Each record below must be written out again in exactly the same form.

Collected data

*-*-*

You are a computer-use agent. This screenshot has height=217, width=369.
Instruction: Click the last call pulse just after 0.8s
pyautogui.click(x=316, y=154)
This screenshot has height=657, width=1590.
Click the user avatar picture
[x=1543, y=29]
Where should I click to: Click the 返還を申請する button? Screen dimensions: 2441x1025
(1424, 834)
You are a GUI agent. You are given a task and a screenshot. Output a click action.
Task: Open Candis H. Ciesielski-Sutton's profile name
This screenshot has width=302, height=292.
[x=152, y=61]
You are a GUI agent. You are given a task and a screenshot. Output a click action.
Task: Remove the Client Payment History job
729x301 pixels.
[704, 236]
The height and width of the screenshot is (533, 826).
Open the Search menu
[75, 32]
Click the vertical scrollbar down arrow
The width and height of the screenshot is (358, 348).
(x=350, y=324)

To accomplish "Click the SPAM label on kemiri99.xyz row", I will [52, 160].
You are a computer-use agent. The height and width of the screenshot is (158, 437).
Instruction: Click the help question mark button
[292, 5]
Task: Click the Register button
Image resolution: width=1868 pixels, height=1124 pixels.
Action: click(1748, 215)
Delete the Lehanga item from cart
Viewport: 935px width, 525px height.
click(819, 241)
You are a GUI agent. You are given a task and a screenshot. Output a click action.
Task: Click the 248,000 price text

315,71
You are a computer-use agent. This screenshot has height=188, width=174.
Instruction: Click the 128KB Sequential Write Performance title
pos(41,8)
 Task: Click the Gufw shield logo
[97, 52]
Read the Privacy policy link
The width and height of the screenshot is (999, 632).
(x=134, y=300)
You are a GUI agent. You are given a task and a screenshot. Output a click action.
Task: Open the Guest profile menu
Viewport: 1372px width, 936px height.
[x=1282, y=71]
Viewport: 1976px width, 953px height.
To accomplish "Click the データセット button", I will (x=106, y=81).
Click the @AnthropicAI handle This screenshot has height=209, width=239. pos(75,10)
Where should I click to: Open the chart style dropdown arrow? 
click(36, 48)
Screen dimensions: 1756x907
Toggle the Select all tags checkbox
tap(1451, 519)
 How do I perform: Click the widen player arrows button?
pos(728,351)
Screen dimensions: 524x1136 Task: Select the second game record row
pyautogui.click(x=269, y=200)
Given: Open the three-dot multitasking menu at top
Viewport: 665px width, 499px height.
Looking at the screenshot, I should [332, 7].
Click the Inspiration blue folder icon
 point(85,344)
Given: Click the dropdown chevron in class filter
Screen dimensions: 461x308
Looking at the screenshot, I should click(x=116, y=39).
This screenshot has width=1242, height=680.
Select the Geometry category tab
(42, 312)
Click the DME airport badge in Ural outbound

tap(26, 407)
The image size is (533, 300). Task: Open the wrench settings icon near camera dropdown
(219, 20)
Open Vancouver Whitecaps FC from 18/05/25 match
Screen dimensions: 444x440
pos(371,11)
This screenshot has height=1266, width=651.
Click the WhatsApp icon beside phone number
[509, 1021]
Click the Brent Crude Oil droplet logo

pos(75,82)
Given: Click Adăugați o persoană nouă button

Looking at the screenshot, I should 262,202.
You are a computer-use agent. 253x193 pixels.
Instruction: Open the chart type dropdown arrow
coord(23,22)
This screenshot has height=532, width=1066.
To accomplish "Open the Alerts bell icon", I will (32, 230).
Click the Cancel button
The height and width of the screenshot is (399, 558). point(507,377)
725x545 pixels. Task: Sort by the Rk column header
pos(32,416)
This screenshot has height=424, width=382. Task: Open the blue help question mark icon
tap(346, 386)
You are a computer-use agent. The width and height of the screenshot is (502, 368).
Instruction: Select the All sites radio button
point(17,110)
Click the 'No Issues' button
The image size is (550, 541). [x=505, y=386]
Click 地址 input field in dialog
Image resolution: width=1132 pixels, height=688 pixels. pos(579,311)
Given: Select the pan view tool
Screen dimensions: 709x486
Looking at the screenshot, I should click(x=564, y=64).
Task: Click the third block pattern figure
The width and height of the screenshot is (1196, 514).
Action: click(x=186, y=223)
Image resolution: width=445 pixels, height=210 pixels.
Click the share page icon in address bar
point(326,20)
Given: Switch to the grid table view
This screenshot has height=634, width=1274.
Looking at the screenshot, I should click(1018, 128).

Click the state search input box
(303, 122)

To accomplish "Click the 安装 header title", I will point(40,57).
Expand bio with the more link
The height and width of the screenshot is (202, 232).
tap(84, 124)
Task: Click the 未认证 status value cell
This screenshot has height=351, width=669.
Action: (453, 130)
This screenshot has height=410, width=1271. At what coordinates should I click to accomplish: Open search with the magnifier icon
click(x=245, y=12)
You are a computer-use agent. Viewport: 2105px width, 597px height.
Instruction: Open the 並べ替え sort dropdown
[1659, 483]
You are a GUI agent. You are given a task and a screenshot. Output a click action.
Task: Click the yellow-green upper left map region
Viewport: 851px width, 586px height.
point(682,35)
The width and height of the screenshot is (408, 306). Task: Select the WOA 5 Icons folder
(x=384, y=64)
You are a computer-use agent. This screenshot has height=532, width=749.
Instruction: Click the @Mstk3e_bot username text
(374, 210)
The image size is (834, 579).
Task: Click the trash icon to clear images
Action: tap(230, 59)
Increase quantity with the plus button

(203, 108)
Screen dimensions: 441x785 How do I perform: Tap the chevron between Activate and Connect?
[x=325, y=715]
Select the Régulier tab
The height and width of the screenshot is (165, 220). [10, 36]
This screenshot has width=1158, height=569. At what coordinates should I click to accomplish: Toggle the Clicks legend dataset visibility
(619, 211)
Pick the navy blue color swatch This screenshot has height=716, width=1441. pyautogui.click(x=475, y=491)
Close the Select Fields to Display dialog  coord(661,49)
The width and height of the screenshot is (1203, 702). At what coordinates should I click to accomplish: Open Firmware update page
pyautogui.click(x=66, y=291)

*-*-*

- **EXERCISE ANSWER**
You are a computer-use agent. This screenshot has height=217, width=369.
Instruction: Click the last call pulse just after 0.8s
pyautogui.click(x=316, y=154)
This screenshot has height=657, width=1590.
Click the user avatar picture
[x=1543, y=29]
Where should I click to: Click the 返還を申請する button? Screen dimensions: 2441x1025
(1424, 834)
You are a GUI agent. You are given a task and a screenshot. Output a click action.
Task: Open Candis H. Ciesielski-Sutton's profile name
This screenshot has width=302, height=292.
[x=152, y=61]
You are a GUI agent. You are given a task and a screenshot. Output a click action.
Task: Remove the Client Payment History job
729x301 pixels.
[704, 236]
The height and width of the screenshot is (533, 826).
Open the Search menu
[75, 32]
Click the vertical scrollbar down arrow
The width and height of the screenshot is (358, 348).
(x=350, y=324)

To accomplish "Click the SPAM label on kemiri99.xyz row", I will [52, 160].
You are a computer-use agent. The height and width of the screenshot is (158, 437).
Instruction: Click the help question mark button
[292, 5]
Task: Click the Register button
Image resolution: width=1868 pixels, height=1124 pixels.
Action: click(1748, 215)
Delete the Lehanga item from cart
Viewport: 935px width, 525px height.
click(819, 241)
You are a GUI agent. You are given a task and a screenshot. Output a click action.
Task: Click the 248,000 price text

315,71
You are a computer-use agent. This screenshot has height=188, width=174.
Instruction: Click the 128KB Sequential Write Performance title
pos(41,8)
 Task: Click the Gufw shield logo
[97, 52]
Read the Privacy policy link
The width and height of the screenshot is (999, 632).
(x=134, y=300)
You are a GUI agent. You are given a task and a screenshot. Output a click action.
Task: Open the Guest profile menu
Viewport: 1372px width, 936px height.
[x=1282, y=71]
Viewport: 1976px width, 953px height.
To accomplish "Click the データセット button", I will (x=106, y=81).
Click the @AnthropicAI handle This screenshot has height=209, width=239. pos(75,10)
Where should I click to: Open the chart style dropdown arrow? 
click(36, 48)
Screen dimensions: 1756x907
Toggle the Select all tags checkbox
tap(1451, 519)
 How do I perform: Click the widen player arrows button?
pos(728,351)
Screen dimensions: 524x1136 Task: Select the second game record row
pyautogui.click(x=269, y=200)
Given: Open the three-dot multitasking menu at top
Viewport: 665px width, 499px height.
Looking at the screenshot, I should [332, 7].
Click the Inspiration blue folder icon
 point(85,344)
Given: Click the dropdown chevron in class filter
Screen dimensions: 461x308
Looking at the screenshot, I should click(x=116, y=39).
This screenshot has width=1242, height=680.
Select the Geometry category tab
(42, 312)
Click the DME airport badge in Ural outbound

tap(26, 407)
The image size is (533, 300). Task: Open the wrench settings icon near camera dropdown
(219, 20)
Open Vancouver Whitecaps FC from 18/05/25 match
Screen dimensions: 444x440
pos(371,11)
This screenshot has height=1266, width=651.
Click the WhatsApp icon beside phone number
[509, 1021]
Click the Brent Crude Oil droplet logo

pos(75,82)
Given: Click Adăugați o persoană nouă button

Looking at the screenshot, I should 262,202.
You are a computer-use agent. 253x193 pixels.
Instruction: Open the chart type dropdown arrow
coord(23,22)
This screenshot has height=532, width=1066.
To accomplish "Open the Alerts bell icon", I will (32, 230).
Click the Cancel button
The height and width of the screenshot is (399, 558). point(507,377)
725x545 pixels. Task: Sort by the Rk column header
pos(32,416)
This screenshot has height=424, width=382. Task: Open the blue help question mark icon
tap(346, 386)
You are a computer-use agent. The width and height of the screenshot is (502, 368).
Instruction: Select the All sites radio button
point(17,110)
Click the 'No Issues' button
The image size is (550, 541). [x=505, y=386]
Click 地址 input field in dialog
Image resolution: width=1132 pixels, height=688 pixels. pos(579,311)
Given: Select the pan view tool
Screen dimensions: 709x486
Looking at the screenshot, I should click(x=564, y=64).
Task: Click the third block pattern figure
The width and height of the screenshot is (1196, 514).
Action: click(x=186, y=223)
Image resolution: width=445 pixels, height=210 pixels.
Click the share page icon in address bar
point(326,20)
Given: Switch to the grid table view
This screenshot has height=634, width=1274.
Looking at the screenshot, I should click(1018, 128).

Click the state search input box
(303, 122)

To accomplish "Click the 安装 header title", I will point(40,57).
Expand bio with the more link
The height and width of the screenshot is (202, 232).
tap(84, 124)
Task: Click the 未认证 status value cell
This screenshot has height=351, width=669.
Action: (453, 130)
This screenshot has height=410, width=1271. At what coordinates should I click to accomplish: Open search with the magnifier icon
click(x=245, y=12)
You are a computer-use agent. Viewport: 2105px width, 597px height.
Instruction: Open the 並べ替え sort dropdown
[1659, 483]
You are a GUI agent. You are given a task and a screenshot. Output a click action.
Task: Click the yellow-green upper left map region
Viewport: 851px width, 586px height.
point(682,35)
The width and height of the screenshot is (408, 306). Task: Select the WOA 5 Icons folder
(x=384, y=64)
You are a computer-use agent. This screenshot has height=532, width=749.
Instruction: Click the @Mstk3e_bot username text
(374, 210)
The image size is (834, 579).
Task: Click the trash icon to clear images
Action: tap(230, 59)
Increase quantity with the plus button

(203, 108)
Screen dimensions: 441x785 How do I perform: Tap the chevron between Activate and Connect?
[x=325, y=715]
Select the Régulier tab
The height and width of the screenshot is (165, 220). [10, 36]
This screenshot has width=1158, height=569. At what coordinates should I click to accomplish: Toggle the Clicks legend dataset visibility
(619, 211)
Pick the navy blue color swatch This screenshot has height=716, width=1441. pyautogui.click(x=475, y=491)
Close the Select Fields to Display dialog  coord(661,49)
The width and height of the screenshot is (1203, 702). At what coordinates should I click to accomplish: Open Firmware update page
pyautogui.click(x=66, y=291)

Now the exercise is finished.